Short problem:
Write out the lines from the one containing "Viewport: 1038px width, 584px" through the one containing "pyautogui.click(x=791, y=549)", both included, exactly as they appear.

Record excerpts:
+++++
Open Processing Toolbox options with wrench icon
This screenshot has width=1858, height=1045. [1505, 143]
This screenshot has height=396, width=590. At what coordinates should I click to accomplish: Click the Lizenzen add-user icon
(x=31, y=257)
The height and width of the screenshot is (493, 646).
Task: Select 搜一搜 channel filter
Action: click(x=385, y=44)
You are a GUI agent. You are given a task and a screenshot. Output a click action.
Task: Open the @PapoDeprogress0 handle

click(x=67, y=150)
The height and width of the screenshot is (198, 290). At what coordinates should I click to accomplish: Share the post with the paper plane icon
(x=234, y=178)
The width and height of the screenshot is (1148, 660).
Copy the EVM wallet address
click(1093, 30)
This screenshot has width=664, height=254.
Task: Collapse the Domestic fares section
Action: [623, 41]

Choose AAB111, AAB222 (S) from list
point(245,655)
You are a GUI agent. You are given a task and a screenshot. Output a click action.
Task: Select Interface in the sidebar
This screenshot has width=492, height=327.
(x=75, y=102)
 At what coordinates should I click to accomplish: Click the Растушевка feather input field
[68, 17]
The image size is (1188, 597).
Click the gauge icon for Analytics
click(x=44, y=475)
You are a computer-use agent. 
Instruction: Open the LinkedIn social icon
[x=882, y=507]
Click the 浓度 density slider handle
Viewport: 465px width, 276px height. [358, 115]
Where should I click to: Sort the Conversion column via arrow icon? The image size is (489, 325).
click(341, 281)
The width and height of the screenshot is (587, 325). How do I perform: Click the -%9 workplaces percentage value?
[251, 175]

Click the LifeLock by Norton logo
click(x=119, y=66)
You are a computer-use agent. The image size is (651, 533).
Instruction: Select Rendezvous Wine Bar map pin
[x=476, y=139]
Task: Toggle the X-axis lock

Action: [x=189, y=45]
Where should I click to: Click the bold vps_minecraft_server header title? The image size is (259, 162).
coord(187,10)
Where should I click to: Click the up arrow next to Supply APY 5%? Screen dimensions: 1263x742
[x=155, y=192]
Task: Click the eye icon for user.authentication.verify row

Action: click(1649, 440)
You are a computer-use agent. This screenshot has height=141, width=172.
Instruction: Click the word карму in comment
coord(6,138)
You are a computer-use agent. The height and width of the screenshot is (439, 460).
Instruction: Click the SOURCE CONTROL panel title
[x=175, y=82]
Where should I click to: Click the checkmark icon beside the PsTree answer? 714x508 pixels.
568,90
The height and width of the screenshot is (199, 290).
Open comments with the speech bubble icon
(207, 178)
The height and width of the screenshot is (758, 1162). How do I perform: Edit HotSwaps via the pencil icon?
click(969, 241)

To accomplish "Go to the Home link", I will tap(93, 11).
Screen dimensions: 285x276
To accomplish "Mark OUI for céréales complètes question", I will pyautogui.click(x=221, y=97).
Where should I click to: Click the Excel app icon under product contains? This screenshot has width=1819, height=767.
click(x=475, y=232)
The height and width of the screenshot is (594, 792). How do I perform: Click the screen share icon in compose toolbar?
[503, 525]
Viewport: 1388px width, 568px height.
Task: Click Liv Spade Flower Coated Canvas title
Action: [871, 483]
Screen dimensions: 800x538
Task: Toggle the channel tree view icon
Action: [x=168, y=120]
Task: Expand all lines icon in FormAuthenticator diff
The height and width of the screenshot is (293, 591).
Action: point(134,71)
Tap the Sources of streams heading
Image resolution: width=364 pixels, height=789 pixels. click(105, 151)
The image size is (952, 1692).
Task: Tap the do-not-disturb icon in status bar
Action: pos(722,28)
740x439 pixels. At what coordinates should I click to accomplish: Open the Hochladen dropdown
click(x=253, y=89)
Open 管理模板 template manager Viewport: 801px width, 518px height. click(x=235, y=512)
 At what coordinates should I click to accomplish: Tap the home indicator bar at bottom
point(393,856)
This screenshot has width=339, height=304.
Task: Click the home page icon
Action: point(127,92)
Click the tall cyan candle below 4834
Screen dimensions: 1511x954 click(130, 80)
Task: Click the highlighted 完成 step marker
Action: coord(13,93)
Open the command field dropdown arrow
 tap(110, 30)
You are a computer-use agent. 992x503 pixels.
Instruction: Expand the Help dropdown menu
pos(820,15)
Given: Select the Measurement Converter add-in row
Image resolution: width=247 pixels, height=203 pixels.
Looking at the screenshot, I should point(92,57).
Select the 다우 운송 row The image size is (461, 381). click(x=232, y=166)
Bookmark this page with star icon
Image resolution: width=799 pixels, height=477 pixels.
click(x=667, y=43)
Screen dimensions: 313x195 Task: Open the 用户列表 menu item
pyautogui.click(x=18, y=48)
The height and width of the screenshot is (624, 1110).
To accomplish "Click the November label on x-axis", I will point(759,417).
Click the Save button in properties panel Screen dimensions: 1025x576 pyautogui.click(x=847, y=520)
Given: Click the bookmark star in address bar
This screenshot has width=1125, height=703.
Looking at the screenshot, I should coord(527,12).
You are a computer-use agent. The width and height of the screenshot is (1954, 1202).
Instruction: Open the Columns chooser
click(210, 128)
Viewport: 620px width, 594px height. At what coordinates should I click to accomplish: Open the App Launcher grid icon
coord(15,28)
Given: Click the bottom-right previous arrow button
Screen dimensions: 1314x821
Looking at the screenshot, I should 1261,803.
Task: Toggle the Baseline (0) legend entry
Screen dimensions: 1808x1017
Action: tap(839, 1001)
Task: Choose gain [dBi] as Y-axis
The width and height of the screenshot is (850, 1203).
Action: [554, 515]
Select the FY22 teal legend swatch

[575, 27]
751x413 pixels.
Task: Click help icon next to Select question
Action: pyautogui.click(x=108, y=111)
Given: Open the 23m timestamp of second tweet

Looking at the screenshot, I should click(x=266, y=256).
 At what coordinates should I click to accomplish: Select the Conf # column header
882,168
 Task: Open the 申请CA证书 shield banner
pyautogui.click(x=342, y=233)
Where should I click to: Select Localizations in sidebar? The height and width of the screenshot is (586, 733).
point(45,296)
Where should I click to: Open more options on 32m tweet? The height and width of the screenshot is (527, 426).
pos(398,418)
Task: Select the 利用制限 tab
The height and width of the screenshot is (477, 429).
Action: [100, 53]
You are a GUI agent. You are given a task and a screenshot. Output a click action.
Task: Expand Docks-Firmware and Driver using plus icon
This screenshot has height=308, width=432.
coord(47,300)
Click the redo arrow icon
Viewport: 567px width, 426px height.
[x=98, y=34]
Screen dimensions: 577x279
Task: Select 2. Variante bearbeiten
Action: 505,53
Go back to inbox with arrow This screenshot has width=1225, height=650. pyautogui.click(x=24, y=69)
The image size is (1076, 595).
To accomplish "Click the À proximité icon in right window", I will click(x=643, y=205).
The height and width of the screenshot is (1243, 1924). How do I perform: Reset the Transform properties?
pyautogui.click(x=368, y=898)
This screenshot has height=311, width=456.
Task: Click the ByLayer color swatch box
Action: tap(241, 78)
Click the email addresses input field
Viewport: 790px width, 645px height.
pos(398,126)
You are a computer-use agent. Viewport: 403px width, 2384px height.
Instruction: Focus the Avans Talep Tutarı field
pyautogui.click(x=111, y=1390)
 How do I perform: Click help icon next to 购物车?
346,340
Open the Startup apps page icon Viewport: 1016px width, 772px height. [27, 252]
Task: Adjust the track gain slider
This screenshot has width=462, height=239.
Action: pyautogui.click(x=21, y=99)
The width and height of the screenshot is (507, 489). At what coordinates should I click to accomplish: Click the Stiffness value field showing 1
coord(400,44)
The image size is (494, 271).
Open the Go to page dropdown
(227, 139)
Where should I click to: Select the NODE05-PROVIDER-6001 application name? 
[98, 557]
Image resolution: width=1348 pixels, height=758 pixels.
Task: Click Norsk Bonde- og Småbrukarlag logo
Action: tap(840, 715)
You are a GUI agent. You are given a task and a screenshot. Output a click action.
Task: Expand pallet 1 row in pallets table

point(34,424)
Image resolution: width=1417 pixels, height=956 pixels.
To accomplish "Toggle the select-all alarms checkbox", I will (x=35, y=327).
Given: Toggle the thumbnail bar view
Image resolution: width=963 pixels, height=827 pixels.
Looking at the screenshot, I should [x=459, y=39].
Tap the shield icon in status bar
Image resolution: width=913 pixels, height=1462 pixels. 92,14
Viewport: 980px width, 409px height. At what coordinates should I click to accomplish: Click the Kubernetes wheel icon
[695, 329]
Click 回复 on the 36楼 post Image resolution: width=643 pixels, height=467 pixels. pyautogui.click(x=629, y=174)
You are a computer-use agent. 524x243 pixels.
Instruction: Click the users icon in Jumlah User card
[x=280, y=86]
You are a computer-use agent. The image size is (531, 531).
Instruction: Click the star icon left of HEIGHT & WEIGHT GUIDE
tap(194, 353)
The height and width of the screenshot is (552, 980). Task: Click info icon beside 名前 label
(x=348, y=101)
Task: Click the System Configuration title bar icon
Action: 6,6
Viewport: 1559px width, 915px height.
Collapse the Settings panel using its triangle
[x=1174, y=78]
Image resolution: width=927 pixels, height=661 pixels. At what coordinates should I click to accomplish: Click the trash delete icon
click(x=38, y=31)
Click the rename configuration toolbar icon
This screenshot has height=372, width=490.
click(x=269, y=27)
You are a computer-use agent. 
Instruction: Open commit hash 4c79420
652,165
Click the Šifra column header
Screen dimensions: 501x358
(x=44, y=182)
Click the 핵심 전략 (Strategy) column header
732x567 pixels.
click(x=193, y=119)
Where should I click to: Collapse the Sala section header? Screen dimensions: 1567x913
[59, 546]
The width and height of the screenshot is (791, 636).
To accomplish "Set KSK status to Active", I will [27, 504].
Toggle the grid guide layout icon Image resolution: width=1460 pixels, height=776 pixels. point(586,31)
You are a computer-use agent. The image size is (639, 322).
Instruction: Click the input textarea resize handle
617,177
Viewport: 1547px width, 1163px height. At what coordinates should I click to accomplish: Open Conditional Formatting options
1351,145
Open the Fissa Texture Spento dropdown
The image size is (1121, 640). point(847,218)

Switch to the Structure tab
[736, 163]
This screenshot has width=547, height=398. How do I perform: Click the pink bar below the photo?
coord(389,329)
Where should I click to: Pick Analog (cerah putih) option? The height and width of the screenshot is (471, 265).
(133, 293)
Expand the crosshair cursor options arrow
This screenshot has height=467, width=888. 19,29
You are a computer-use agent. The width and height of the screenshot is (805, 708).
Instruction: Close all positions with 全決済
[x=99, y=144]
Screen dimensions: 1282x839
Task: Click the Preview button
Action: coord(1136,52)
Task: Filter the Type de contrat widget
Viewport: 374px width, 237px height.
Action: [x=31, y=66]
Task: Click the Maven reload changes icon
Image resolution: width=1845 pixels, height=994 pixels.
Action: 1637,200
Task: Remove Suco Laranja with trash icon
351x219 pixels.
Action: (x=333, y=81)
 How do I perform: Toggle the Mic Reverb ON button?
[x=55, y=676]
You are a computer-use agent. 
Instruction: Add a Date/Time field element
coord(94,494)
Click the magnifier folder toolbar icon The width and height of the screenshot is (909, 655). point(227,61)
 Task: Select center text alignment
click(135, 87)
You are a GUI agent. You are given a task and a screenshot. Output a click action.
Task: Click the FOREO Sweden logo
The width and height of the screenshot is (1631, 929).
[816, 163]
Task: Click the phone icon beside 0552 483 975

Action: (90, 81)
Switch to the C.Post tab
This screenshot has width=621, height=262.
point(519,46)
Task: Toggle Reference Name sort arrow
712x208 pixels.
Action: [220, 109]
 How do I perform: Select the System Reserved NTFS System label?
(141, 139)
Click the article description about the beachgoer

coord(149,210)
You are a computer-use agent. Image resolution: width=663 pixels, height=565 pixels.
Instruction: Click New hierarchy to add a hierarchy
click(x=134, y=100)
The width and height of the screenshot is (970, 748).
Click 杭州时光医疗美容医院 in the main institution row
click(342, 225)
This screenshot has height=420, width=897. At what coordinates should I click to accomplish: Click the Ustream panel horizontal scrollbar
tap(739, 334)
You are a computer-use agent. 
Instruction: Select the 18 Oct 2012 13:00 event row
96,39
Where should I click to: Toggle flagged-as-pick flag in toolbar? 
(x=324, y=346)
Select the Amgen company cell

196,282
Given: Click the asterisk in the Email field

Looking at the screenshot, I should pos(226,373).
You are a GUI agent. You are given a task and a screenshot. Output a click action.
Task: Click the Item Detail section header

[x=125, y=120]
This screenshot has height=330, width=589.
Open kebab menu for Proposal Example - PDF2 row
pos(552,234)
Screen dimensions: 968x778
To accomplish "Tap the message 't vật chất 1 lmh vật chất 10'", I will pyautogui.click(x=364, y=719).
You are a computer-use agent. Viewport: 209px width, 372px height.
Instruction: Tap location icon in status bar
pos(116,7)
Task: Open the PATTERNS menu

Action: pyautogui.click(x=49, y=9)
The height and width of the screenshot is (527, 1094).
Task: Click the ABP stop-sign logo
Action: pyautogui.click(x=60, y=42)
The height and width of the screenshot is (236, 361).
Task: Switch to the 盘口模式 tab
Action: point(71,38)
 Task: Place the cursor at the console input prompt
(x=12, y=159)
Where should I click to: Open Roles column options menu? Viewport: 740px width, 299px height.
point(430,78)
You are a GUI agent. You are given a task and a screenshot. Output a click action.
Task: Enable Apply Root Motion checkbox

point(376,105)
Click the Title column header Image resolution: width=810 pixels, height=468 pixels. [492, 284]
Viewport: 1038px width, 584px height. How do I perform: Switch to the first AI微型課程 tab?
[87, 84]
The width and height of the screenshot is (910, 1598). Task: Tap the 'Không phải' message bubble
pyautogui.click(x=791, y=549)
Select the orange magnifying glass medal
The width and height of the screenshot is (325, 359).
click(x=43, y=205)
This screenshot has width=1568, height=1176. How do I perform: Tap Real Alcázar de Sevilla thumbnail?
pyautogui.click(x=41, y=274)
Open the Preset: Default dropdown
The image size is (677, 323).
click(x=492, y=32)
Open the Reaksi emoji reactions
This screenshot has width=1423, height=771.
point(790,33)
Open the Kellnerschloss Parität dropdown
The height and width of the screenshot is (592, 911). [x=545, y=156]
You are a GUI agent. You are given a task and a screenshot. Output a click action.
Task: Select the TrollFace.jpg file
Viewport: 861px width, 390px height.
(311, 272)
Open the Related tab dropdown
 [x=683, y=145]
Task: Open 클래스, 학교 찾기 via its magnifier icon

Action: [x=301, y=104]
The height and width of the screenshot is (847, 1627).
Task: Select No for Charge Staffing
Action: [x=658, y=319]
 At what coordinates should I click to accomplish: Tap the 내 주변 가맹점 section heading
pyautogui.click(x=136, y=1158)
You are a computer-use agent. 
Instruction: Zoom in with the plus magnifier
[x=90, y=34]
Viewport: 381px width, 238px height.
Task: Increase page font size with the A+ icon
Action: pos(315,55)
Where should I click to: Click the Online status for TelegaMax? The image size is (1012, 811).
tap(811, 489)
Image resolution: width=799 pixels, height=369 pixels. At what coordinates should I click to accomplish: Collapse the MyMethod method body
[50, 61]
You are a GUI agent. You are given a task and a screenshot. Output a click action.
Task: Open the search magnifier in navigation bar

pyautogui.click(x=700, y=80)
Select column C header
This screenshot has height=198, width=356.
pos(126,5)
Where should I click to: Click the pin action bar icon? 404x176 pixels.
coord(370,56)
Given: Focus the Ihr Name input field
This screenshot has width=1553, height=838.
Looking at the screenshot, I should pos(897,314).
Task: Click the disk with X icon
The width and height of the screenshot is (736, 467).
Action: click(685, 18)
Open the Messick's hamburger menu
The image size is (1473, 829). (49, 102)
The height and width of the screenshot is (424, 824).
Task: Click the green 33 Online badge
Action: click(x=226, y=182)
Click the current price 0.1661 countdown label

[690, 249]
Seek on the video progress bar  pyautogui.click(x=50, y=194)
+++++
Response:
Viewport: 1038px width, 584px height. How do I perform: Switch to the first AI微型課程 tab?
[87, 84]
The width and height of the screenshot is (910, 1598). Task: Tap the 'Không phải' message bubble
pyautogui.click(x=791, y=549)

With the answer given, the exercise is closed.